A Knight Of The Cumberland
by [?]

“Hello!”

You enter no mountaineer’s yard without that announcing cry. It was mediaeval, the Blight said, positively–two lorn damsels, a benighted knight partially stripped of his armor by bush and sharp-edged rock, a gray palfrey (she didn’t mention the impatient asses that had turned homeward) and she wished I had a horn to wind. I wanted a “horn” badly enough–but it was not the kind men wind. By and by we got a response:

“Hello!” was the answer, as an opened door let out into the yard a broad band of light. Could we stay all night? The voice replied that the owner would see “Pap.” “Pap” seemed willing, and the boy opened the gate and into the house went the Blight and the little sister. Shortly, I followed.

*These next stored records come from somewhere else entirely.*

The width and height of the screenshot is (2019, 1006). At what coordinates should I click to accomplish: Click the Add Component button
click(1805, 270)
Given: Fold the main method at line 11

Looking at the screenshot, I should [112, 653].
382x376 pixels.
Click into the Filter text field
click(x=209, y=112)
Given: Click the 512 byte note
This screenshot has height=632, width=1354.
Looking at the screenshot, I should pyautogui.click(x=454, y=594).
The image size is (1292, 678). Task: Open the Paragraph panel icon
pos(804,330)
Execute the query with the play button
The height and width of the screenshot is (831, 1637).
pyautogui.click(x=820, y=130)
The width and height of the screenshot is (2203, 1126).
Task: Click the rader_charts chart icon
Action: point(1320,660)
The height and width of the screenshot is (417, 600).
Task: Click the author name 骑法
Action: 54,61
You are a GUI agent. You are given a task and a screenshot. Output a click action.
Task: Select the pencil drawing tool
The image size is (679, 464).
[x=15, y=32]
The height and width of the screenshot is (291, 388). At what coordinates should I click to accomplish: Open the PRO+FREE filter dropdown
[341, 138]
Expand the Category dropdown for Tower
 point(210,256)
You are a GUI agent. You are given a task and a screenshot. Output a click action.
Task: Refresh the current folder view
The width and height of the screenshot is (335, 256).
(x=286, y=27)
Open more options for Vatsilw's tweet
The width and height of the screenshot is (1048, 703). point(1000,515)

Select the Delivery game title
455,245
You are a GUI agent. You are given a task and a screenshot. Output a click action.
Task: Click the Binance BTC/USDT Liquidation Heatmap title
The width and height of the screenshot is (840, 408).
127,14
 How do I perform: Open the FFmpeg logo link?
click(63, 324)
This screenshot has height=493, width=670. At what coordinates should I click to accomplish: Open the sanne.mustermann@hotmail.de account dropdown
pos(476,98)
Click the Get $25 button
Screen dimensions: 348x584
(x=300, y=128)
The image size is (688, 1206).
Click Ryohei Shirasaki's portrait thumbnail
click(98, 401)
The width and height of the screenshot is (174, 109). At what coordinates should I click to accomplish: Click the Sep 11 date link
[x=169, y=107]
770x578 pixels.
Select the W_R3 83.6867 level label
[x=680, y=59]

There, all in one room, lighted by a huge wood-fire, rafters above, puncheon floor beneath–cane-bottomed chairs and two beds the only furniture-“pap,” barefooted, the old mother in the chimney-corner with a pipe, strings of red pepper-pods, beans and herbs hanging around and above, a married daughter with a child at her breast, two or three children with yellow hair and bare feet all looking with all their eyes at the two visitors who had dropped upon them from another world. The Blight’s eyes were brighter than usual–that was the only sign she gave that she was not in her own drawing-room. Apparently she saw nothing strange or unusual even, but there was really nothing that she did not see or hear and absorb, as few others than the Blight can.

Straightway, the old woman knocked the ashes out of her pipe.

“I reckon you hain’t had nothin’ to eat,” she said and disappeared. The old man asked questions, the young mother rocked her baby on her knees, the children got less shy and drew near the fireplace, the Blight and the little sister exchanged a furtive smile and the contrast of the extremes in American civilization, as shown in that little cabin, interested me mightily.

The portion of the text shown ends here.